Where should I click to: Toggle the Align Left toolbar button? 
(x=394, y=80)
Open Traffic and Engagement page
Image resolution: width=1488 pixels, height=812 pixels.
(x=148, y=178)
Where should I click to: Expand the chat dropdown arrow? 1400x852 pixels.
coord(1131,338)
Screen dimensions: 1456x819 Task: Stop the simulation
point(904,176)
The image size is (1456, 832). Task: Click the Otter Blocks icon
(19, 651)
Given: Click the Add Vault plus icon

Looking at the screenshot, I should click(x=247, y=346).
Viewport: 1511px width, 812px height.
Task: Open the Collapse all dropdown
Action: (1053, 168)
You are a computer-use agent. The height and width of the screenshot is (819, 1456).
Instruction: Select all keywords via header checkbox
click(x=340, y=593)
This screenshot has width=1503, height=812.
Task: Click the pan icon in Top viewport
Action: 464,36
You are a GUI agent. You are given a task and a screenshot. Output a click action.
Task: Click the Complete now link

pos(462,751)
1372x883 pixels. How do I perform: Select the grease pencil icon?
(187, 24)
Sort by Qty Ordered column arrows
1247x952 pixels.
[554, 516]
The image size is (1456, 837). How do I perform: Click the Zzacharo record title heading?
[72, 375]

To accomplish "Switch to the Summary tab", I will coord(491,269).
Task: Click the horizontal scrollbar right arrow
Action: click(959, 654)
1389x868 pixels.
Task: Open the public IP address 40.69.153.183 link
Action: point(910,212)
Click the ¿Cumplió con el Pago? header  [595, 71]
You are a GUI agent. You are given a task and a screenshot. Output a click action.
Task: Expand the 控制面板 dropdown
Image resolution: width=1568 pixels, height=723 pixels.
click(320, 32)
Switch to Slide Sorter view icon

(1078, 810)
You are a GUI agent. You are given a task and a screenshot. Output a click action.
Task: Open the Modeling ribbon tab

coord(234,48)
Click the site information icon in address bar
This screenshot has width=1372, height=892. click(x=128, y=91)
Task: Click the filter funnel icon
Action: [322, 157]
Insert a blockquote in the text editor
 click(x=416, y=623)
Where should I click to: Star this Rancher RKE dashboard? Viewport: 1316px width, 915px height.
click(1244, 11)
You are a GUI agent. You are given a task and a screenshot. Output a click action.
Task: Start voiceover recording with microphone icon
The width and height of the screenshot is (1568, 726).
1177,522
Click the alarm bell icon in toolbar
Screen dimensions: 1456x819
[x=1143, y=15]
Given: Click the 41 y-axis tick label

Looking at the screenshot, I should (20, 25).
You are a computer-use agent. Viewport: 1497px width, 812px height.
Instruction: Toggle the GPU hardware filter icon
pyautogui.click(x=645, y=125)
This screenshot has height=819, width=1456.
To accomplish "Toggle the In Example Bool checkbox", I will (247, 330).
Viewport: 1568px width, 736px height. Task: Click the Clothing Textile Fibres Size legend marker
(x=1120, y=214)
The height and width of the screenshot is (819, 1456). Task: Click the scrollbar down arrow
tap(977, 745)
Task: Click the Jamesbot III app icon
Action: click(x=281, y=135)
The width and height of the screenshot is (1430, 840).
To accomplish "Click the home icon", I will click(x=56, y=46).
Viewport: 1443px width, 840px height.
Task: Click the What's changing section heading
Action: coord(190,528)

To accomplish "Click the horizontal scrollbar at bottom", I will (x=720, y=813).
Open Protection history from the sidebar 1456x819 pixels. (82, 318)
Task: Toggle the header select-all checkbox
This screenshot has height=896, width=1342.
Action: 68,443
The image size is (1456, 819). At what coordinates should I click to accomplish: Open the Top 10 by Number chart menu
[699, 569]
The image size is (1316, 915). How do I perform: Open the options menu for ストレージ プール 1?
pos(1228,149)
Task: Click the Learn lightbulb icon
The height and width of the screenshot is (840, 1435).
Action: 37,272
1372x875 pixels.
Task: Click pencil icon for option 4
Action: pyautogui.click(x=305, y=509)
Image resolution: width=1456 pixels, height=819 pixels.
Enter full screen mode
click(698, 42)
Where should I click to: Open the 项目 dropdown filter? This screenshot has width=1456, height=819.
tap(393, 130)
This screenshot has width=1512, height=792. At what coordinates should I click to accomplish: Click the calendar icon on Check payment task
::::
§ Instructions to follow
Repeat the material above exactly.

§ Completed exercise
Where should I click to: Toggle the Align Left toolbar button? 
(x=394, y=80)
Open Traffic and Engagement page
Image resolution: width=1488 pixels, height=812 pixels.
(x=148, y=178)
Where should I click to: Expand the chat dropdown arrow? 1400x852 pixels.
coord(1131,338)
Screen dimensions: 1456x819 Task: Stop the simulation
point(904,176)
The image size is (1456, 832). Task: Click the Otter Blocks icon
(19, 651)
Given: Click the Add Vault plus icon

Looking at the screenshot, I should click(x=247, y=346).
Viewport: 1511px width, 812px height.
Task: Open the Collapse all dropdown
Action: (1053, 168)
You are a computer-use agent. The height and width of the screenshot is (819, 1456).
Instruction: Select all keywords via header checkbox
click(x=340, y=593)
This screenshot has width=1503, height=812.
Task: Click the pan icon in Top viewport
Action: 464,36
You are a GUI agent. You are given a task and a screenshot. Output a click action.
Task: Click the Complete now link

pos(462,751)
1372x883 pixels. How do I perform: Select the grease pencil icon?
(187, 24)
Sort by Qty Ordered column arrows
1247x952 pixels.
[554, 516]
The image size is (1456, 837). How do I perform: Click the Zzacharo record title heading?
[72, 375]

To accomplish "Switch to the Summary tab", I will coord(491,269).
Task: Click the horizontal scrollbar right arrow
Action: click(959, 654)
1389x868 pixels.
Task: Open the public IP address 40.69.153.183 link
Action: point(910,212)
Click the ¿Cumplió con el Pago? header  [595, 71]
You are a GUI agent. You are given a task and a screenshot. Output a click action.
Task: Expand the 控制面板 dropdown
Image resolution: width=1568 pixels, height=723 pixels.
click(320, 32)
Switch to Slide Sorter view icon

(1078, 810)
You are a GUI agent. You are given a task and a screenshot. Output a click action.
Task: Open the Modeling ribbon tab

coord(234,48)
Click the site information icon in address bar
This screenshot has width=1372, height=892. click(x=128, y=91)
Task: Click the filter funnel icon
Action: [322, 157]
Insert a blockquote in the text editor
 click(x=416, y=623)
Where should I click to: Star this Rancher RKE dashboard? Viewport: 1316px width, 915px height.
click(1244, 11)
You are a GUI agent. You are given a task and a screenshot. Output a click action.
Task: Start voiceover recording with microphone icon
The width and height of the screenshot is (1568, 726).
1177,522
Click the alarm bell icon in toolbar
Screen dimensions: 1456x819
[x=1143, y=15]
Given: Click the 41 y-axis tick label

Looking at the screenshot, I should (20, 25).
You are a computer-use agent. Viewport: 1497px width, 812px height.
Instruction: Toggle the GPU hardware filter icon
pyautogui.click(x=645, y=125)
This screenshot has height=819, width=1456.
To accomplish "Toggle the In Example Bool checkbox", I will (247, 330).
Viewport: 1568px width, 736px height. Task: Click the Clothing Textile Fibres Size legend marker
(x=1120, y=214)
The height and width of the screenshot is (819, 1456). Task: Click the scrollbar down arrow
tap(977, 745)
Task: Click the Jamesbot III app icon
Action: click(x=281, y=135)
The width and height of the screenshot is (1430, 840).
To accomplish "Click the home icon", I will click(x=56, y=46).
Viewport: 1443px width, 840px height.
Task: Click the What's changing section heading
Action: coord(190,528)

To accomplish "Click the horizontal scrollbar at bottom", I will (x=720, y=813).
Open Protection history from the sidebar 1456x819 pixels. (82, 318)
Task: Toggle the header select-all checkbox
This screenshot has height=896, width=1342.
Action: 68,443
The image size is (1456, 819). At what coordinates should I click to accomplish: Open the Top 10 by Number chart menu
[699, 569]
The image size is (1316, 915). How do I perform: Open the options menu for ストレージ プール 1?
pos(1228,149)
Task: Click the Learn lightbulb icon
The height and width of the screenshot is (840, 1435).
Action: 37,272
1372x875 pixels.
Task: Click pencil icon for option 4
Action: pyautogui.click(x=305, y=509)
Image resolution: width=1456 pixels, height=819 pixels.
Enter full screen mode
click(698, 42)
Where should I click to: Open the 项目 dropdown filter? This screenshot has width=1456, height=819.
tap(393, 130)
This screenshot has width=1512, height=792. At what coordinates should I click to accomplish: Click the calendar icon on Check payment task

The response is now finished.